The phrase "Garbage In, Garbage Out" is repeated often in ML circles, yet consistently underestimated in project planning. Training data quality is not just a concern — it is the primary determinant of whether the system is operationally viable or a costly demo.

Historical quotation records from distributors are typically messy: inconsistent column schemas across years, free-text description fields with no normalization, resolved SKUs sometimes recorded as descriptions rather than codes, and duplicate or contradictory entries from manual corrections. Raw data cannot be fed directly into training.

The data engineering pipeline addresses this through:

  • Deduplication and conflict resolution: Identifying and resolving contradictory (enquiry, SKU) pairs using majority-vote aggregation across transaction history
  • Schema normalization: Mapping legacy column formats across multi-year export files into a unified canonical schema
  • Negative sampling strategy: Generating hard negative examples (near-miss SKUs that differ on a single critical attribute) to force the model to learn fine-grained discrimination rather than coarse category matching
  • Stratified train/validation split: Ensuring rare SKU categories are represented in validation to prevent inflated accuracy metrics driven by high-frequency items

This data pipeline is the unsexy, unglamorous foundation that determines everything. A well-architected neural model on poor training data will underperform a simpler model on clean, well-curated data every time. The boring things done right, not the jargon-heavy architecture diagrams, are the true differentiator in applied ML.


Business Impact

AI has reached operational maturity for mass-adoption in distribution workflows, and is actively replacing repetitive cognitive labour. The competitive gap between early adopters and laggards is widening — not in years, but in quarters.
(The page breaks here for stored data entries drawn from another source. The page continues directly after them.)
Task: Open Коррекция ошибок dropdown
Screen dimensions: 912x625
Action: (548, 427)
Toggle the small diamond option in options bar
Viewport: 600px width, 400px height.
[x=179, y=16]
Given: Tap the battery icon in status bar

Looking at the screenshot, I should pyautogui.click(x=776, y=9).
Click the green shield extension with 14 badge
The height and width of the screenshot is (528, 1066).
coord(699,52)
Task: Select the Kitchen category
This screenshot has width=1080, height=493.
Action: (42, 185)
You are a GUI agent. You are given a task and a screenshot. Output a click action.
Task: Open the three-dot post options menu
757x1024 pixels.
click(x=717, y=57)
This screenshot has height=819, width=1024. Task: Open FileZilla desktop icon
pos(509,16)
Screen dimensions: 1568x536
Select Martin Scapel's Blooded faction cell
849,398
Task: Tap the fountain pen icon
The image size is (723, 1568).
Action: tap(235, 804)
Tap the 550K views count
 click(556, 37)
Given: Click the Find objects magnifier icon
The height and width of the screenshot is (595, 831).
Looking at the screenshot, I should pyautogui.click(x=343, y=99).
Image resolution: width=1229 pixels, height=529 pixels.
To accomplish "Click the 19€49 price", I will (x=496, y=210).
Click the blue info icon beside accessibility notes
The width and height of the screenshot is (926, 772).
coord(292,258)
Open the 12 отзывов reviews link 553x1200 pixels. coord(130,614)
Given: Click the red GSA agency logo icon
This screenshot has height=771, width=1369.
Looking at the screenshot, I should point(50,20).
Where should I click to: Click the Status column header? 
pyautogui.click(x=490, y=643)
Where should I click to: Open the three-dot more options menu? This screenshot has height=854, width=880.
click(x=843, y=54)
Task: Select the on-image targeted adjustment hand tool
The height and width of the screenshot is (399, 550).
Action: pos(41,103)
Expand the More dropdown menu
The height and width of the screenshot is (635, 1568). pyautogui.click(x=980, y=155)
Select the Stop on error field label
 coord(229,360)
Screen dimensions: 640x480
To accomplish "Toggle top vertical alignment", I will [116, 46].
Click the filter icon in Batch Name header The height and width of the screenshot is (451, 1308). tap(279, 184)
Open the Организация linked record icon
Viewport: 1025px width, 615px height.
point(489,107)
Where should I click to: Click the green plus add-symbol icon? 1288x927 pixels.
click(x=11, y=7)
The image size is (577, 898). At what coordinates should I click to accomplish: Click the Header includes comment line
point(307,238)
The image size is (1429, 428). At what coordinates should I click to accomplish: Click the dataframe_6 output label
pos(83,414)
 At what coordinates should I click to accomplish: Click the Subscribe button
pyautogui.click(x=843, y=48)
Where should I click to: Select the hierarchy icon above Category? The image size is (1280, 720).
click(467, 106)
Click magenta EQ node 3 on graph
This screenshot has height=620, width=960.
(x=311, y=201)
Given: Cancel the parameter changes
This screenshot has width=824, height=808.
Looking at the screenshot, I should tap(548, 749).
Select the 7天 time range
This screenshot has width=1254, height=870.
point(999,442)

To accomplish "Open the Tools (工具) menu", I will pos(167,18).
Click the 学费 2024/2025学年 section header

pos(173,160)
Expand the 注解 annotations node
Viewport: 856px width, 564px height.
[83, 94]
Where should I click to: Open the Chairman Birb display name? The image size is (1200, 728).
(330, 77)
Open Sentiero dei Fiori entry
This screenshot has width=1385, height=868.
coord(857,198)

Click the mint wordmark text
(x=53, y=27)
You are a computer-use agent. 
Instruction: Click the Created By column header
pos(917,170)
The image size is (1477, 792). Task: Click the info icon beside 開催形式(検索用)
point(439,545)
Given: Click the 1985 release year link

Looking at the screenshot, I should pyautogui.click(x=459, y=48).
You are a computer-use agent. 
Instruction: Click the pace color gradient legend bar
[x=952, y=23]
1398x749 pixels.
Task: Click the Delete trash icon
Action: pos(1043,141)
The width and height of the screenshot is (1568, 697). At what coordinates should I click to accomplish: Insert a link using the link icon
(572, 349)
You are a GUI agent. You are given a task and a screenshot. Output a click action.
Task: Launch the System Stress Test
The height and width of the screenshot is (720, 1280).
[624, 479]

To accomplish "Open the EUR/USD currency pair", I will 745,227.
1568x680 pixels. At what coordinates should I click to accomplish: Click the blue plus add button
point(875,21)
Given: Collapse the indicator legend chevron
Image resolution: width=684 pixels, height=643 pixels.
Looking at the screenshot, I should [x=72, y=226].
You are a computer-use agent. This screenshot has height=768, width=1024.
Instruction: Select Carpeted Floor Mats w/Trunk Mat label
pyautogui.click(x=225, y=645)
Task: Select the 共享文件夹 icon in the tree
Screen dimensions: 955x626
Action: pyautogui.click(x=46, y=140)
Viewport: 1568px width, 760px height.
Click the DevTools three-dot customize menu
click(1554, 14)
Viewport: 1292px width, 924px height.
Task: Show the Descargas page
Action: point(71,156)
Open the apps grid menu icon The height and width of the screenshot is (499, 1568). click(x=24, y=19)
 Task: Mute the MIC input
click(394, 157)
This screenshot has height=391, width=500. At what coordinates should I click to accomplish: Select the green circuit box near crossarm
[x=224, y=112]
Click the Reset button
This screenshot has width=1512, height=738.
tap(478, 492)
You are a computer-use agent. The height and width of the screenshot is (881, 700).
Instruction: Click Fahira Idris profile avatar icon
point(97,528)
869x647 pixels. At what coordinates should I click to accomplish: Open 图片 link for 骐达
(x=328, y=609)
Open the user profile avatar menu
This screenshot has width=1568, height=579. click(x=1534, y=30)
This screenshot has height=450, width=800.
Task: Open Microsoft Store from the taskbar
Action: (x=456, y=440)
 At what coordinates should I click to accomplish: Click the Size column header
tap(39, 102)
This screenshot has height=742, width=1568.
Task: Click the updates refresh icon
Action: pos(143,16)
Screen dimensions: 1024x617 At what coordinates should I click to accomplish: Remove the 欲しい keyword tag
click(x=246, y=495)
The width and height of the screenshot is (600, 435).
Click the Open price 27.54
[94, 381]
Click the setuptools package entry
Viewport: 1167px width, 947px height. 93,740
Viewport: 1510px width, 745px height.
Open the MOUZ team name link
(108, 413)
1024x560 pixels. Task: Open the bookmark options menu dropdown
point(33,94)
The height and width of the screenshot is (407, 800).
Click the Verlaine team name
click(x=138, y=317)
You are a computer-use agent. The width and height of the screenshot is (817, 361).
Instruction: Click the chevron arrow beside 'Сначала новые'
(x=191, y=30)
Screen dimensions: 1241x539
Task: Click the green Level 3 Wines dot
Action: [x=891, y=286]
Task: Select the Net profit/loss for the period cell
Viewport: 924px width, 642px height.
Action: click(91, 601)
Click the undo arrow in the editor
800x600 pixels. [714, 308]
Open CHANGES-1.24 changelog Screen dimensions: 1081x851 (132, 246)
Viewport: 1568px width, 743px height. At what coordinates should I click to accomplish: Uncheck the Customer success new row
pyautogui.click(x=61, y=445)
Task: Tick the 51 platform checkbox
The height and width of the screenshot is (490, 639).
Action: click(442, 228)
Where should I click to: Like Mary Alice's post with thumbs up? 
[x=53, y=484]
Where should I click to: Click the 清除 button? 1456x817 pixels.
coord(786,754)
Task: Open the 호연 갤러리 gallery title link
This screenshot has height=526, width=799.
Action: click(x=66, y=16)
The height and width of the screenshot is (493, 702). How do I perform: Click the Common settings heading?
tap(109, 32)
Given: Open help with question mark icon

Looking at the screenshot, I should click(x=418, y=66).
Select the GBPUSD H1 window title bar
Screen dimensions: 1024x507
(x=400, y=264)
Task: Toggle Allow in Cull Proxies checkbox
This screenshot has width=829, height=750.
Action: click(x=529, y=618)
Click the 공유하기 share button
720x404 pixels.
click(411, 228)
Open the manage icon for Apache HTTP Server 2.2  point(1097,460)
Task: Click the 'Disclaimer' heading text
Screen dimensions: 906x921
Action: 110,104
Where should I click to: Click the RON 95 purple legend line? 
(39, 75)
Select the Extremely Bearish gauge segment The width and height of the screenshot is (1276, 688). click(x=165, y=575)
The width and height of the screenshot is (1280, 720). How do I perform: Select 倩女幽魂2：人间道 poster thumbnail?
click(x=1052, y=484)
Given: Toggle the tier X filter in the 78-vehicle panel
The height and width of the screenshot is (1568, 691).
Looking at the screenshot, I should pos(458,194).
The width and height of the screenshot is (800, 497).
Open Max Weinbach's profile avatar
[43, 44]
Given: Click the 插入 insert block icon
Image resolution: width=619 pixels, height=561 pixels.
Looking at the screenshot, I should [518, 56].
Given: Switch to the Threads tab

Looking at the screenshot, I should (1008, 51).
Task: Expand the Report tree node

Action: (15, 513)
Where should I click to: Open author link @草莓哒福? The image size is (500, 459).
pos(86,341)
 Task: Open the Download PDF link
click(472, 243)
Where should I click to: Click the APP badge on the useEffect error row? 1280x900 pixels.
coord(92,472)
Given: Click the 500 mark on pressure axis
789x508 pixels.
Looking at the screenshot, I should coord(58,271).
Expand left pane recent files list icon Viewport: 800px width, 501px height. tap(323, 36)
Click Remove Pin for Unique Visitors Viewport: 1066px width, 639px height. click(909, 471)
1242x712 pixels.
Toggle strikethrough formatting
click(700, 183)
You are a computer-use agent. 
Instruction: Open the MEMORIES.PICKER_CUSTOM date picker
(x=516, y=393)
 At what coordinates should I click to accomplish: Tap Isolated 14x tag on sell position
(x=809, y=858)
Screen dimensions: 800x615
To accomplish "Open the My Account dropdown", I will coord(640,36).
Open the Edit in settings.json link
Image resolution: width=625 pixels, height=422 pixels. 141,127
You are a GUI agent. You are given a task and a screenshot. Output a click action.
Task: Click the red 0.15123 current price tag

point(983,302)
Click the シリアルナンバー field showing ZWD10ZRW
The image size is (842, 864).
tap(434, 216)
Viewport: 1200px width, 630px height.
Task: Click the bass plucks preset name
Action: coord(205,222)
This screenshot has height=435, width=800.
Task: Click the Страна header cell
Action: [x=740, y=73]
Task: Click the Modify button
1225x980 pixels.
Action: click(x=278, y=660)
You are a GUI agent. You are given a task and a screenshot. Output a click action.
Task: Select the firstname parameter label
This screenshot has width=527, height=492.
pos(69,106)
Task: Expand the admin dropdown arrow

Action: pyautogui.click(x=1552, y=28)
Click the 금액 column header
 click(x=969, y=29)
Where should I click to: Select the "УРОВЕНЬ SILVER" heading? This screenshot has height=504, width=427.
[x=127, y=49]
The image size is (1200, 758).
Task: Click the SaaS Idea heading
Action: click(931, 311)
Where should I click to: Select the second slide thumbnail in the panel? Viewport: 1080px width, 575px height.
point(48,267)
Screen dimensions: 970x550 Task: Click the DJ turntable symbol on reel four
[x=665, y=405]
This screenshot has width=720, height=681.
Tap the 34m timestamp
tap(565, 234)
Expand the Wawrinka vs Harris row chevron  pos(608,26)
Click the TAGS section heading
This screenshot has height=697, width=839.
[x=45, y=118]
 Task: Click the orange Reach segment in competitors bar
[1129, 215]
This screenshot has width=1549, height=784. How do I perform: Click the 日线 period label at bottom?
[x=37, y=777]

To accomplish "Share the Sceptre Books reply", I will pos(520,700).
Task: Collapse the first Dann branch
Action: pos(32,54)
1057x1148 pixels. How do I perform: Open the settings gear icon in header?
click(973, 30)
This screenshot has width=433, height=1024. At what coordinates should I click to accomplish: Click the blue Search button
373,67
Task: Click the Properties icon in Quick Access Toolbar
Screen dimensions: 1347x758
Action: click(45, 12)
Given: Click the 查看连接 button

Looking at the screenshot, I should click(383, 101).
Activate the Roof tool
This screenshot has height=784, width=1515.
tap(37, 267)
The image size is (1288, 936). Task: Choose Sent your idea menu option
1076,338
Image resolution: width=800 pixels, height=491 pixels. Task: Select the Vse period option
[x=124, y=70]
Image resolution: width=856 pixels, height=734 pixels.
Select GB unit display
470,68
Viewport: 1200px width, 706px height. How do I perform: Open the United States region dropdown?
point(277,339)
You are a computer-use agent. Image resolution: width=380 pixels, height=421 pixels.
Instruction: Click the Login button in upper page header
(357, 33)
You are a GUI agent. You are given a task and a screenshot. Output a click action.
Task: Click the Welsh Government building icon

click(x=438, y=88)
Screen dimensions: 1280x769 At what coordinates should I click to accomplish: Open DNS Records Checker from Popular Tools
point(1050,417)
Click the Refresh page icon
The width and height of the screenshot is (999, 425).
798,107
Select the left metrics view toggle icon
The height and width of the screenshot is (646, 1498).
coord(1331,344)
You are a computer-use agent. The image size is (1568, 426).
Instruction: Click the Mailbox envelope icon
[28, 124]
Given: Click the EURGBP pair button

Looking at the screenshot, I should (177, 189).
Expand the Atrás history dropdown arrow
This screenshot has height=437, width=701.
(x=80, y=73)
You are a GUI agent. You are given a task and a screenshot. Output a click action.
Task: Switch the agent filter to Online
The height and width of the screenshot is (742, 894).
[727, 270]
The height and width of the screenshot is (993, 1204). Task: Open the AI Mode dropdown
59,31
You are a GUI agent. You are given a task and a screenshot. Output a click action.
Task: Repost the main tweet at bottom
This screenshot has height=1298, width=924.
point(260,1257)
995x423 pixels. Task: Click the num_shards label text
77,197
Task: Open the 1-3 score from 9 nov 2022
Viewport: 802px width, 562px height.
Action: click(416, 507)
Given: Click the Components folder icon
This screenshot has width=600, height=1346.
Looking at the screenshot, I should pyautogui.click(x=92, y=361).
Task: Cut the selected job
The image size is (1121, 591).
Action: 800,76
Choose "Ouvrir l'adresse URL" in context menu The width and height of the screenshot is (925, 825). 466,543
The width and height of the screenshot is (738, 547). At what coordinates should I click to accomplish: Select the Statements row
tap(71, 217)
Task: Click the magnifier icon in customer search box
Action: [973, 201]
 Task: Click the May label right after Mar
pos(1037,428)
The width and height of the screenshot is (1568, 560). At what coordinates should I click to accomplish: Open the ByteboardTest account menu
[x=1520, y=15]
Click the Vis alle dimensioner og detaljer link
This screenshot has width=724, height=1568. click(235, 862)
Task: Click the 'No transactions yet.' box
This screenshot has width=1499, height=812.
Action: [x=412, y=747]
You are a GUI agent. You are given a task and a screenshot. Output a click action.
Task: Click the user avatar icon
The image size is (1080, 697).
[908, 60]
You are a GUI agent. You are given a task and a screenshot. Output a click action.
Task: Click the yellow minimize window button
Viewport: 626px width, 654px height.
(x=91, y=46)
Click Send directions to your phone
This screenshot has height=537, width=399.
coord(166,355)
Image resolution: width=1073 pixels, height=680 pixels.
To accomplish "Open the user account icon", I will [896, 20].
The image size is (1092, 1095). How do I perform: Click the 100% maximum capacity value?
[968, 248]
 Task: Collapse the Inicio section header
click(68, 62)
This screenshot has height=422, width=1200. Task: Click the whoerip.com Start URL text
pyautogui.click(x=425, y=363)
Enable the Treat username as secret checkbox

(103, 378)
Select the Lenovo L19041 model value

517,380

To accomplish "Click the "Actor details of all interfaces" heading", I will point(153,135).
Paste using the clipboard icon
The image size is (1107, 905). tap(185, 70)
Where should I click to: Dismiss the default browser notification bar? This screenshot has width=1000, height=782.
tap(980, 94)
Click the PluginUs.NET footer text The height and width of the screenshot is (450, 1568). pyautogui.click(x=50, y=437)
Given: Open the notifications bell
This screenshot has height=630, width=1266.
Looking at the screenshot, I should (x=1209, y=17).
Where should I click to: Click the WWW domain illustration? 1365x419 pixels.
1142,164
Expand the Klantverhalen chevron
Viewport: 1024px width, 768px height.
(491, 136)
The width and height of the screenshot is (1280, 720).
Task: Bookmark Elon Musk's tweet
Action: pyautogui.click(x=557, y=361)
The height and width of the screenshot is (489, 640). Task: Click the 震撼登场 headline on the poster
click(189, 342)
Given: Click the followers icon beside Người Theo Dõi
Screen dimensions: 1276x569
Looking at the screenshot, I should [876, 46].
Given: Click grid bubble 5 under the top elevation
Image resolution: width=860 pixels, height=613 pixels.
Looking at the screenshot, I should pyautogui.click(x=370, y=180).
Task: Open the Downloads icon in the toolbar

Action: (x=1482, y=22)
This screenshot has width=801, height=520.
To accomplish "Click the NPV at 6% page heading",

Distributors adopting this system can expect:

  • Up to 66% reduction in labour cost for the quotation function, as high-confidence matches are handled fully automatically
  • At least 20% increase in revenue through faster turnaround times (minutes vs. hours) and improved quotation consistency that reduces lost deals from delayed responses
  • Scalable operations without linear headcount growth — the system handles 10x enquiry volume with no infrastructure changes beyond compute scaling
  • Staff time refocused on high-value tasks — reviewing flagged edge cases, managing customer relationships, and closing deals rather than searching inventory
  • Zero hallucinated inventory — every item in every quotation is a verified, database-backed record, giving customers and internal teams full confidence in output accuracy

The continuous retraining loop means the model improves over time as operators confirm or correct matches — creating a compounding accuracy advantage that grows with usage.